When you connect two conductors (like our spheres) with a wire, they act like one big conductor. Here's the super important rule for conductors in electrostatic equilibrium:
* **All points on a conductor must have the same electric potential.**
* **Total charge is conserved.** The charge just moves around, but doesn't disappear or get created.

Let the new charges on the spheres be Q1' and Q2'. The total original charge was Q1 (since the second sphere was uncharged). So, the total charge after connection is still Q1. This means:
$$Q_1' + Q_2' = Q_1$$ (Equation 1: Charge Conservation)

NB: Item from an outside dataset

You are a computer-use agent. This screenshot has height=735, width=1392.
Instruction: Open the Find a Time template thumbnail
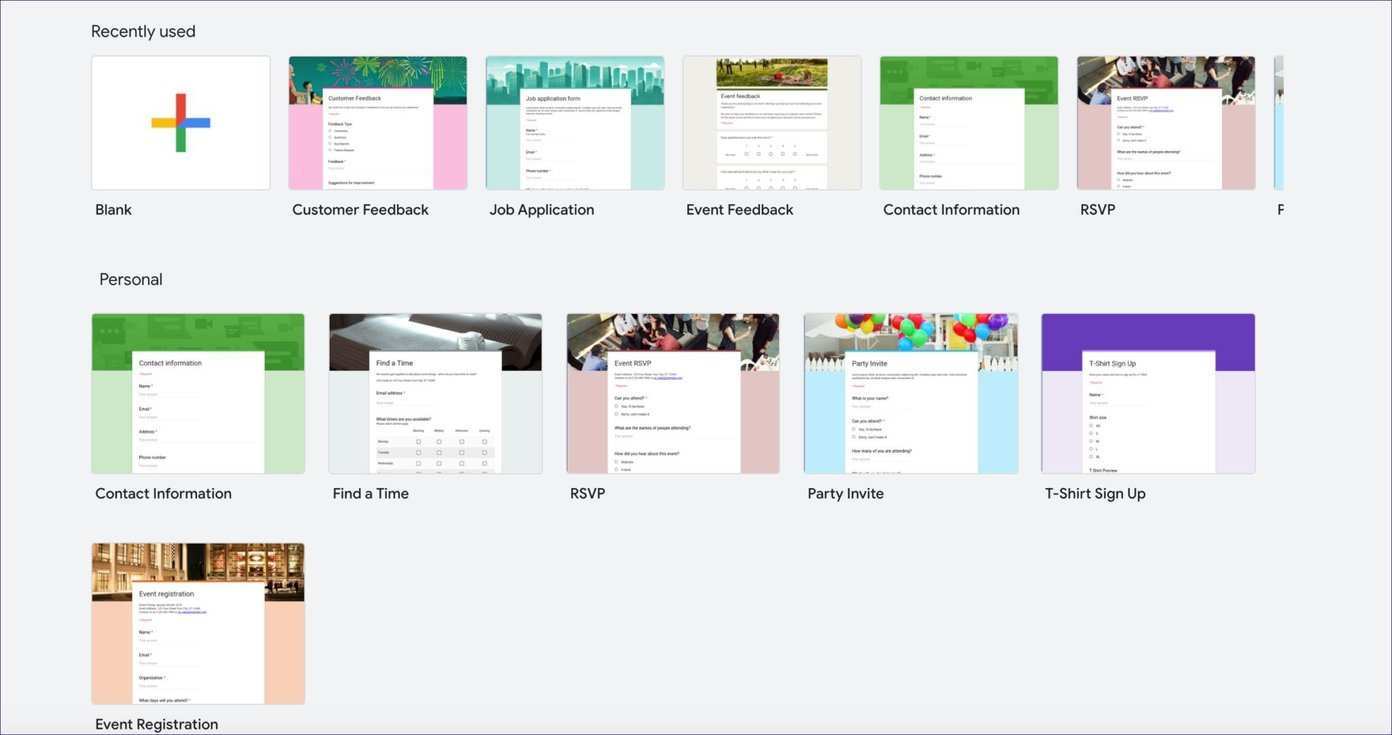(x=435, y=393)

Since they are connected, their potentials must be equal:
$$V_1' = V_2'$$
Using our potential formula from Part (a) for each sphere:
$$\frac{kQ_1'}{R_1} = \frac{kQ_2'}{R_2}$$
We can cancel 'k' from both sides:
$$\frac{Q_1'}{R_1} = \frac{Q_2'}{R_2}$$ (Equation 2: Equal Potential)

**Part (b): What are the total charge on each sphere?**

Now we have a system of two equations with two unknowns (Q1' and Q2'). Let's solve it!
From Equation 2, we can express Q1' in terms of Q2':
$$Q_1' = \frac{R_1}{R_2} Q_2'$$
Substitute this into Equation 1:
$$\frac{R_1}{R_2} Q_2' + Q_2' = Q_1$$
Factor out Q2':
$$Q_2' \left( \frac{R_1}{R_2} + 1 \right) = Q_1$$
$$Q_2' \left( \frac{R_1 + R_2}{R_2} \right) = Q_1$$
Now, solve for Q2':
$$Q_2' = Q_1 \frac{R_2}{R_1 + R_2}$$

Once we have Q2', we can find Q1' using Equation 1:
$$Q_1' = Q_1 - Q_2'$$
$$Q_1' = Q_1 - Q_1 \frac{R_2}{R_1 + R_2}$$
$$Q_1' = Q_1 \left( 1 - \frac{R_2}{R_1 + R_2} \right)$$
$$Q_1' = Q_1 \left( \frac{R_1 + R_2 - R_2}{R_1 + R_2} \right)$$
$$Q_1' = Q_1 \frac{R_1}{R_1 + R_2}$$

So, we found the new charges:
$$Q_1' = \frac{R_1}{R_1 + R_2} Q_1$$
$$Q_2' = \frac{R_2}{R_1 + R_2} Q_1$$

**Part (c): What are the electric potential at the surface of each sphere?**

Since we know their potentials are equal, we can use the formula for potential with either Q1' or Q2'. Let's use Q1':
$$V' = \frac{kQ_1'}{R_1}$$
Substitute our expression for Q1':
$$V' = \frac{k}{R_1} \left( Q_1 \frac{R_1}{R_1 + R_2} \right)$$
Cancel out R1:
$$V' = \frac{kQ_1}{R_1 + R_2}$$
This is the common potential for both spheres.

**Part (d): What are the electric field at the surface of each sphere?**

Now we just use the electric field formula from Part (a) with the *new* charges for each sphere:
For sphere 1:
$$E_1' = \frac{kQ_1'}{R_1^2}$$
Substitute Q1':
$$E_1' = \frac{k}{R_1^2} \left( Q_1 \frac{R_1}{R_1 + R_2} \right)$$
Cancel one R1 from the top and bottom:
$$E_1' = \frac{kQ_1}{R_1(R_1 + R_2)}$$

For sphere 2:
$$E_2' = \frac{kQ_2'}{R_2^2}$$
Substitute Q2':
$$E_2' = \frac{k}{R_2^2} \left( Q_1 \frac{R_2}{R_1 + R_2} \right)$$
Cancel one R2 from the top and bottom:
$$E_2' = \frac{kQ_1}{R_2(R_1 + R_2)}$$

And that's how you solve this whole problem step by step! It's all about remembering those key rules for conductors and applying the basic formulas.